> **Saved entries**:

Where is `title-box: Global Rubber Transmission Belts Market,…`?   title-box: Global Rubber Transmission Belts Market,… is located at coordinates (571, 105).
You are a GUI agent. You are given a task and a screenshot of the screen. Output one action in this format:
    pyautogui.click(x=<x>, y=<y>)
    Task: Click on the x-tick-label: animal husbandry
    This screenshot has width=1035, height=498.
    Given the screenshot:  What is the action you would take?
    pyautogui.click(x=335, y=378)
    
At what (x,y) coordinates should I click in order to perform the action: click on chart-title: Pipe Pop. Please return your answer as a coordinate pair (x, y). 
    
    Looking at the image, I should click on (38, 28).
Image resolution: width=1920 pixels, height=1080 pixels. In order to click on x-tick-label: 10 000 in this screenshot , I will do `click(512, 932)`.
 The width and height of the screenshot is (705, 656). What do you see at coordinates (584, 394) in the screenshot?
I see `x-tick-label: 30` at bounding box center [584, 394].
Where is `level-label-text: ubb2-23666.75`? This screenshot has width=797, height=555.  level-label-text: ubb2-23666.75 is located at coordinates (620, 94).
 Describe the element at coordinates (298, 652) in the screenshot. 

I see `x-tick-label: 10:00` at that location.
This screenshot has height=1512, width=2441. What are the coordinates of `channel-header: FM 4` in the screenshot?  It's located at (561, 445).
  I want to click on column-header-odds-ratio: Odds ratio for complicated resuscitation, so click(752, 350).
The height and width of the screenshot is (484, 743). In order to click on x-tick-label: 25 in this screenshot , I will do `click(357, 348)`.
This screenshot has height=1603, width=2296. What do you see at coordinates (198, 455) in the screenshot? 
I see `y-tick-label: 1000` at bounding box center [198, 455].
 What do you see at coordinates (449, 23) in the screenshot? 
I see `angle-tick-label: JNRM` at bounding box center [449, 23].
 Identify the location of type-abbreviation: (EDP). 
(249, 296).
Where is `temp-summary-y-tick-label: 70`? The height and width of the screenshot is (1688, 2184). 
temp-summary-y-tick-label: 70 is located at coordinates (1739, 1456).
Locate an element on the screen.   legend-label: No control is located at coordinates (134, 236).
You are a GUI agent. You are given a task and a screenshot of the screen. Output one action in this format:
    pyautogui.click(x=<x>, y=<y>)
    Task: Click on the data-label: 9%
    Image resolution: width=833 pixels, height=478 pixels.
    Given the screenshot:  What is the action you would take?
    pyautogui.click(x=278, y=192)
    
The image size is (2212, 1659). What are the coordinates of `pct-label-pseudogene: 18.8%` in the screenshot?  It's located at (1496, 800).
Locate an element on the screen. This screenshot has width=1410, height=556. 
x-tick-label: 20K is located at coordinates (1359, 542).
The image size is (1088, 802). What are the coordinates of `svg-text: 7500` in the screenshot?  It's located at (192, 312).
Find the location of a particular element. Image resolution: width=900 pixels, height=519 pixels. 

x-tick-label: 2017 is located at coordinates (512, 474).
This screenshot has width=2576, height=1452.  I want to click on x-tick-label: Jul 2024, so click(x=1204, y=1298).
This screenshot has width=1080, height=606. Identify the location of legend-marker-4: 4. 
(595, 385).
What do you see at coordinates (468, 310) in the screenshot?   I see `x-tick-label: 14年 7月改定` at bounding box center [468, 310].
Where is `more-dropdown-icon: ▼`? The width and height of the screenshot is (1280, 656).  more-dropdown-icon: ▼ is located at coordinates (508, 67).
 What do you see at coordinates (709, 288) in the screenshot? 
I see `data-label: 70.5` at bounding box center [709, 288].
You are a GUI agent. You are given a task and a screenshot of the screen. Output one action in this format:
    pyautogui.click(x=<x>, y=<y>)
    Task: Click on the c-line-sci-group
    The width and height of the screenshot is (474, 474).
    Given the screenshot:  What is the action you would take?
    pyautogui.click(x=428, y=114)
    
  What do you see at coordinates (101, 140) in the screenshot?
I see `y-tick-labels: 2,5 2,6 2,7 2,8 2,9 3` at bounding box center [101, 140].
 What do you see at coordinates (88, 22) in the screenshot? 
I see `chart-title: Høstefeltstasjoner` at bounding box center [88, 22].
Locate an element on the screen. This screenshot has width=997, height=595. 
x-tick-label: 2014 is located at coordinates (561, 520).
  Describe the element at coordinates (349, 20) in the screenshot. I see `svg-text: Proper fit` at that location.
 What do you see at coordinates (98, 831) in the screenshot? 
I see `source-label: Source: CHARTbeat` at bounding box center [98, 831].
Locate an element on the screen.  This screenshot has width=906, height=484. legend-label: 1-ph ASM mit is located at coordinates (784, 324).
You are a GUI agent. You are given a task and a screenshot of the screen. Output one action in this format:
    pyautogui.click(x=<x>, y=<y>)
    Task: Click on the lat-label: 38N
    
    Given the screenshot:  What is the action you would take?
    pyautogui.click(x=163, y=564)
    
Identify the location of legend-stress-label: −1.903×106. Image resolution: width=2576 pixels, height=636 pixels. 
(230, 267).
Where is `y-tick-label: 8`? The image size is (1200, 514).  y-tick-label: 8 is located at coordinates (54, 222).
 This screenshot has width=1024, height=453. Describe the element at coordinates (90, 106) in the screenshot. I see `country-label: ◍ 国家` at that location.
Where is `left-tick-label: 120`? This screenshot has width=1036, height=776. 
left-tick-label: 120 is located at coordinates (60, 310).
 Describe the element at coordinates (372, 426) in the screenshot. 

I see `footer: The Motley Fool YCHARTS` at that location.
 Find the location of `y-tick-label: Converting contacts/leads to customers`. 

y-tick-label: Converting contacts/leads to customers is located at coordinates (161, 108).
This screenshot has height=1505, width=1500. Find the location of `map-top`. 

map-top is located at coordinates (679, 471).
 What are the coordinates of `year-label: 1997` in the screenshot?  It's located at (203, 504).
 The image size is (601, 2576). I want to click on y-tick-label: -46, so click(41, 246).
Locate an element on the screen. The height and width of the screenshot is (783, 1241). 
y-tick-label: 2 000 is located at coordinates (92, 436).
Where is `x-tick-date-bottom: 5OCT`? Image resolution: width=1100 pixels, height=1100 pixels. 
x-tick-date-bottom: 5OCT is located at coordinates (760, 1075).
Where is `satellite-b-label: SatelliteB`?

> **Exercise description**: Format the lines from the start of the entries through the line containing "coordinates (620, 94)." as a numbered list, including both ends and leaving out any blank lines.

> **Final answer**:
1. Where is `title-box: Global Rubber Transmission Belts Market,…`?   title-box: Global Rubber Transmission Belts Market,… is located at coordinates (571, 105).
2. You are a GUI agent. You are given a task and a screenshot of the screen. Output one action in this format:
3.     pyautogui.click(x=<x>, y=<y>)
4.     Task: Click on the x-tick-label: animal husbandry
5.     This screenshot has width=1035, height=498.
6.     Given the screenshot:  What is the action you would take?
7.     pyautogui.click(x=335, y=378)
8. At what (x,y) coordinates should I click in order to perform the action: click on chart-title: Pipe Pop. Please return your answer as a coordinate pair (x, y). 
9.     Looking at the image, I should click on (38, 28).
10. Image resolution: width=1920 pixels, height=1080 pixels. In order to click on x-tick-label: 10 000 in this screenshot , I will do `click(512, 932)`.
11.  The width and height of the screenshot is (705, 656). What do you see at coordinates (584, 394) in the screenshot?
12. I see `x-tick-label: 30` at bounding box center [584, 394].
13. Where is `level-label-text: ubb2-23666.75`? This screenshot has width=797, height=555.  level-label-text: ubb2-23666.75 is located at coordinates (620, 94).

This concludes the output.